▶ [Written exercise]: Reproduce only the records between the lines holding "This screenshot has height=830, width=467." and "(x=1056, y=317)", inclusive, requests included. Shift every coordinate in the answers by adding 77 to it.

▶ [Entries taken from a collection]:

━━━━━━━━━━━━━━━━━━━━

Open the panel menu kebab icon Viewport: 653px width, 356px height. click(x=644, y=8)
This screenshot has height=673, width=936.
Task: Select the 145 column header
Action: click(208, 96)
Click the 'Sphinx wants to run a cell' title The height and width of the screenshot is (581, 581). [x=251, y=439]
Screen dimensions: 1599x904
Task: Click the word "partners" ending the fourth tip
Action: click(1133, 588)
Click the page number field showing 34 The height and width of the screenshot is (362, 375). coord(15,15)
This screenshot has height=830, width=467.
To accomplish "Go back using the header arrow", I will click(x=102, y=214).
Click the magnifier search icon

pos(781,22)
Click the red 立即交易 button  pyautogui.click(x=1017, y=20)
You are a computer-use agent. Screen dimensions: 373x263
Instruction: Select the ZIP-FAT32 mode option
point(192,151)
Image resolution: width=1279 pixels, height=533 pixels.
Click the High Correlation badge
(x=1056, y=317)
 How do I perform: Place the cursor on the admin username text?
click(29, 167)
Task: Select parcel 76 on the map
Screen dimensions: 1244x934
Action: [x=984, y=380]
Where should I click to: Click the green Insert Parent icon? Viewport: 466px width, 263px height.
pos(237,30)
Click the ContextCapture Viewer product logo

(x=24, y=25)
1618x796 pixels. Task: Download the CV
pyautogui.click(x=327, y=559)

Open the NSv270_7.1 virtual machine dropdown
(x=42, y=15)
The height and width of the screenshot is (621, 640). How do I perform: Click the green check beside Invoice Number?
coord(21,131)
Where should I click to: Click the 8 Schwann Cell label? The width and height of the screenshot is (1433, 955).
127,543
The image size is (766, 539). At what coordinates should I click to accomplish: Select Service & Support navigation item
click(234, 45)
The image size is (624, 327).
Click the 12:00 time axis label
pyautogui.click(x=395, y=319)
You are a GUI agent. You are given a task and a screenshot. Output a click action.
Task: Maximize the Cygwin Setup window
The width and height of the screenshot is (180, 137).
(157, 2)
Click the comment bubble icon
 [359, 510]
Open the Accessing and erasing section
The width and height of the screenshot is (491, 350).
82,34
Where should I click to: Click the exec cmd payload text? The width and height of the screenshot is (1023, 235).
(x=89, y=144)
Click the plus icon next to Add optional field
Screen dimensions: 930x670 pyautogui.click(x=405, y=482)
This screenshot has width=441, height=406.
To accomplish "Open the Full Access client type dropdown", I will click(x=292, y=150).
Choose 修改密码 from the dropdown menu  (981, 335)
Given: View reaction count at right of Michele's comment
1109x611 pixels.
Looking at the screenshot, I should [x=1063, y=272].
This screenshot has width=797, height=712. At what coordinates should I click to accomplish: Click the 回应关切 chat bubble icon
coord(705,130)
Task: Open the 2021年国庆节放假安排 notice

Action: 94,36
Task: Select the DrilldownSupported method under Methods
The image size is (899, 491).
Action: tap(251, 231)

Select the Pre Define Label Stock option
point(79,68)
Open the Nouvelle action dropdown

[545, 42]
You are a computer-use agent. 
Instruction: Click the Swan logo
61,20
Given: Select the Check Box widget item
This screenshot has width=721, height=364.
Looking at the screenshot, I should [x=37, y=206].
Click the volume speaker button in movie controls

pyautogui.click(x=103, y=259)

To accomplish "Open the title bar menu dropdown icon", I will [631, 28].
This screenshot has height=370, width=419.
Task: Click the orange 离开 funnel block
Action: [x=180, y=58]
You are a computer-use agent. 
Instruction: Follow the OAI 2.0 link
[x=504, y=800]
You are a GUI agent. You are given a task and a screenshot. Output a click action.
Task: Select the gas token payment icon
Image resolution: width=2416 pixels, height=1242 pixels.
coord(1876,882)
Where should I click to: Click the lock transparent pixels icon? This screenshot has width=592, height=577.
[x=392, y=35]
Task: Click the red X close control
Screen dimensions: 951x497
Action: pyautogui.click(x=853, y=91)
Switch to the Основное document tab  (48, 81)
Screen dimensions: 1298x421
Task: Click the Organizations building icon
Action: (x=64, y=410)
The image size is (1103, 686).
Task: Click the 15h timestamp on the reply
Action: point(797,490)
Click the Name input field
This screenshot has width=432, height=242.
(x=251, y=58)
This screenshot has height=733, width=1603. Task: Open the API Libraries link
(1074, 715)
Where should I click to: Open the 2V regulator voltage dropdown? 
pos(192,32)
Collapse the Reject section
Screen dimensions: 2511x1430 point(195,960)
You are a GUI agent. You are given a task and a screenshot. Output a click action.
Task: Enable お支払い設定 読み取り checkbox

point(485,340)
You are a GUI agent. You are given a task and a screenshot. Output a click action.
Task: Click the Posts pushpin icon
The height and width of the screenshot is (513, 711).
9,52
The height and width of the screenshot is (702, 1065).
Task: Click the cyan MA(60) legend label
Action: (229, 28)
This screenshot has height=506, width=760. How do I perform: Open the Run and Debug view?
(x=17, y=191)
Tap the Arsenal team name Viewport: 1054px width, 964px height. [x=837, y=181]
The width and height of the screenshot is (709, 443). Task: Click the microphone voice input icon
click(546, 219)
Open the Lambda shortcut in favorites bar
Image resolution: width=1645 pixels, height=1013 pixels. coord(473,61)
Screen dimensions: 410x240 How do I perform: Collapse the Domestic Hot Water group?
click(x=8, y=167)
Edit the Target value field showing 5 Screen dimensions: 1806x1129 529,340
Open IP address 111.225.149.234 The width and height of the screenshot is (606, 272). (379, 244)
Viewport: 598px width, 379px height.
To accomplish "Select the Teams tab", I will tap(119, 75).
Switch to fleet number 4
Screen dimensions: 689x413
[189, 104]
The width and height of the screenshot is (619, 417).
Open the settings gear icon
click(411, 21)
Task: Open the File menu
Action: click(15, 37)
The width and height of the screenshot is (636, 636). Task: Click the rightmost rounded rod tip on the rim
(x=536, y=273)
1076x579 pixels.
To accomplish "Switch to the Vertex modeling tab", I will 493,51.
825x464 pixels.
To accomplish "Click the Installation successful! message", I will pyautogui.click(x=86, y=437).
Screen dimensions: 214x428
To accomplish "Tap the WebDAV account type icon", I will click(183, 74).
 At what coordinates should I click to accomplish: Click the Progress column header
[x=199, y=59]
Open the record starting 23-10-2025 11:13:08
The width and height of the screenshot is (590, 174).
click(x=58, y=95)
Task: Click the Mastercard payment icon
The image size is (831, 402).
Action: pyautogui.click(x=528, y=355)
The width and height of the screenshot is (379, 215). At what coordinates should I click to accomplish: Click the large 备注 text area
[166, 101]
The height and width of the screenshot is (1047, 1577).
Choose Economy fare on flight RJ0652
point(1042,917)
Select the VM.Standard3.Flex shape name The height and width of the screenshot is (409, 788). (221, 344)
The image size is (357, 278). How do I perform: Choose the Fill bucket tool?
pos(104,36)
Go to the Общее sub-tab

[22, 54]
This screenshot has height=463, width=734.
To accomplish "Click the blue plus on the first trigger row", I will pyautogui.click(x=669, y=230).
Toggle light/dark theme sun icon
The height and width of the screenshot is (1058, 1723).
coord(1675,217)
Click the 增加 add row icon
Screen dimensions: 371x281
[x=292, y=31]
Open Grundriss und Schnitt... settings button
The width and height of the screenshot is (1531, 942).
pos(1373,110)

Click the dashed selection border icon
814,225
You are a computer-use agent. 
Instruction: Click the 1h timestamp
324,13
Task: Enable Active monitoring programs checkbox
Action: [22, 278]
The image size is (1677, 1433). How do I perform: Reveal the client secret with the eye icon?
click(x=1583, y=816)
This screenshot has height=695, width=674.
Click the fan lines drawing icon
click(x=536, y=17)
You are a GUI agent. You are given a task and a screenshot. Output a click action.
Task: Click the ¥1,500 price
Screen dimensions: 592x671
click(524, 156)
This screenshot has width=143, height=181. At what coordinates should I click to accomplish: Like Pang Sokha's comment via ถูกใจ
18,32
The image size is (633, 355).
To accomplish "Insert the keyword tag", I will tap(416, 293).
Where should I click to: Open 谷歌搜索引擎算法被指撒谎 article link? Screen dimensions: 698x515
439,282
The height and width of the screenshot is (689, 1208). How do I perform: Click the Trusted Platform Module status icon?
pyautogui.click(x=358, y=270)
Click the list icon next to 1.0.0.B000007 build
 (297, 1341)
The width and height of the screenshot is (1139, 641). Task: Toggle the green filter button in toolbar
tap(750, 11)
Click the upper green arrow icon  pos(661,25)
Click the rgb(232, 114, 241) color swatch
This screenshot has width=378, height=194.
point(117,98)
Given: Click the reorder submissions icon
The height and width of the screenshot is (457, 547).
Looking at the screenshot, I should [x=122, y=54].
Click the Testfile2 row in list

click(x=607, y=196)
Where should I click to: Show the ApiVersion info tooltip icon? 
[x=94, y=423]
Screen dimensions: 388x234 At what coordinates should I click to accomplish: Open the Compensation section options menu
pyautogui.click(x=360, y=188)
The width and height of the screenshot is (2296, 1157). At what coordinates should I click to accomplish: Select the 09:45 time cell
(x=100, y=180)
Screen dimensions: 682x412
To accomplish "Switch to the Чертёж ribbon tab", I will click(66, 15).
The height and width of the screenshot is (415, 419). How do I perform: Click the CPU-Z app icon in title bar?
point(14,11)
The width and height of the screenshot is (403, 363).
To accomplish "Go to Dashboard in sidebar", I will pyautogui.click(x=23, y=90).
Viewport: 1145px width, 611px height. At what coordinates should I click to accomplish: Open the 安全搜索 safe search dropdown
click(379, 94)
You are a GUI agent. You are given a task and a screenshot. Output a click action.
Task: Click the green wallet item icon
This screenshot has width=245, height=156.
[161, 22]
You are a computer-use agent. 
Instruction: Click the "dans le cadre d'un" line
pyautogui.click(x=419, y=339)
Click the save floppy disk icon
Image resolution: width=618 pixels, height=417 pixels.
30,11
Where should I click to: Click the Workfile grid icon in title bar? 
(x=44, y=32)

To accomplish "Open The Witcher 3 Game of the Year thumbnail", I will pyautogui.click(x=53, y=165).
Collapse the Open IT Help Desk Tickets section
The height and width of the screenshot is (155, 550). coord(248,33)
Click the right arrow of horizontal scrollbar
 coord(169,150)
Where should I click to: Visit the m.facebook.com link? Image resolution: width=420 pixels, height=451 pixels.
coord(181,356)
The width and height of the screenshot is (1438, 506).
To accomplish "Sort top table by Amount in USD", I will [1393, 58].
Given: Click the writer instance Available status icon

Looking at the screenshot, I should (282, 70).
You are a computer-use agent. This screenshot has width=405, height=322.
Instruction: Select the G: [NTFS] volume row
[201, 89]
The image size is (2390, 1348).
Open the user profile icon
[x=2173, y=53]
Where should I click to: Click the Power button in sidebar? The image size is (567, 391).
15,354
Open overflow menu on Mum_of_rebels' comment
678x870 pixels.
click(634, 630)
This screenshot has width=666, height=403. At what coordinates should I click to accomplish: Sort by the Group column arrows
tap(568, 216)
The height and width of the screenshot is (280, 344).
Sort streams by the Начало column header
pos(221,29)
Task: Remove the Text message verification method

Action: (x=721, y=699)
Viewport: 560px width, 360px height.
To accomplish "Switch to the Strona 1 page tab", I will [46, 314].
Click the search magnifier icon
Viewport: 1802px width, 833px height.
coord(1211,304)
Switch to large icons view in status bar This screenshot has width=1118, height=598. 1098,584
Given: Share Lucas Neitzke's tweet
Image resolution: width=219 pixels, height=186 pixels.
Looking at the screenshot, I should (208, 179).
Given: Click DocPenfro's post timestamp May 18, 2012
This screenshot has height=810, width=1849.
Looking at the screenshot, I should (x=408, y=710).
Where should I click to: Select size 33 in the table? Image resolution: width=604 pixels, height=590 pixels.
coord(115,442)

━━━━━━━━━━━━━━━━━━━━

▶ [Output of the exercise]:
This screenshot has height=830, width=467.
To accomplish "Go back using the header arrow", I will click(x=179, y=291).
Click the magnifier search icon

pos(858,99)
Click the red 立即交易 button  pyautogui.click(x=1094, y=97)
You are a computer-use agent. Screen dimensions: 373x263
Instruction: Select the ZIP-FAT32 mode option
point(269,228)
Image resolution: width=1279 pixels, height=533 pixels.
Click the High Correlation badge
(x=1133, y=394)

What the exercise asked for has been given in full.